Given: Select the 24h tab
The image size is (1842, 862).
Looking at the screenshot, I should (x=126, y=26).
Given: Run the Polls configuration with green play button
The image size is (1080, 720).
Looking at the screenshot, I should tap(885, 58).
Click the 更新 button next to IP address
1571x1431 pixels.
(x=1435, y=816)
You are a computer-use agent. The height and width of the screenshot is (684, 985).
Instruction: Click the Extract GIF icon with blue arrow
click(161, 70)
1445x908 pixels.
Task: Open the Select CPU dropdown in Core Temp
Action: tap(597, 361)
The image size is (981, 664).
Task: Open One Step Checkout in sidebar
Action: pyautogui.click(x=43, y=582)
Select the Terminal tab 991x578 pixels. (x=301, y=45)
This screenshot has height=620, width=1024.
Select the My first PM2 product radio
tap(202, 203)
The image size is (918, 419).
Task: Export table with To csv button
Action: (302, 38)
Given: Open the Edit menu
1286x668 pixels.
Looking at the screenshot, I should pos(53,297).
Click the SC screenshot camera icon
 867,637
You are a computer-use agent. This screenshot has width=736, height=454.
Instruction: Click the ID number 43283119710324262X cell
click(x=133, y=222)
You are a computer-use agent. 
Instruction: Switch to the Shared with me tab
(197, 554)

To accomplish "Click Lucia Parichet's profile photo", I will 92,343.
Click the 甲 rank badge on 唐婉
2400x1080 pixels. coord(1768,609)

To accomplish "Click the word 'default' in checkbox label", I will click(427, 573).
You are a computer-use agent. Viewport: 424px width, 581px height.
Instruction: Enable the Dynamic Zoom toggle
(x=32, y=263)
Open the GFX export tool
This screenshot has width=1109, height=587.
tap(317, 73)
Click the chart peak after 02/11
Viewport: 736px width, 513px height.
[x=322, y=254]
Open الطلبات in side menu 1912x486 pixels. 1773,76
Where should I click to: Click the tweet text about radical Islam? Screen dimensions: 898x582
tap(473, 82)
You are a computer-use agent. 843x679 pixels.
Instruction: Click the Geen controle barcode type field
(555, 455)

Work instructions | Set down exactly, and only, the lines from the one containing "1286x668 pixels." to the final line of the data.

Answer to this exercise |
1286x668 pixels.
Looking at the screenshot, I should pos(53,297).
Click the SC screenshot camera icon
 867,637
You are a computer-use agent. This screenshot has width=736, height=454.
Instruction: Click the ID number 43283119710324262X cell
click(x=133, y=222)
You are a computer-use agent. 
Instruction: Switch to the Shared with me tab
(197, 554)

To accomplish "Click Lucia Parichet's profile photo", I will 92,343.
Click the 甲 rank badge on 唐婉
2400x1080 pixels. coord(1768,609)

To accomplish "Click the word 'default' in checkbox label", I will click(427, 573).
You are a computer-use agent. Viewport: 424px width, 581px height.
Instruction: Enable the Dynamic Zoom toggle
(x=32, y=263)
Open the GFX export tool
This screenshot has width=1109, height=587.
tap(317, 73)
Click the chart peak after 02/11
Viewport: 736px width, 513px height.
[x=322, y=254]
Open الطلبات in side menu 1912x486 pixels. 1773,76
Where should I click to: Click the tweet text about radical Islam? Screen dimensions: 898x582
tap(473, 82)
You are a computer-use agent. 843x679 pixels.
Instruction: Click the Geen controle barcode type field
(555, 455)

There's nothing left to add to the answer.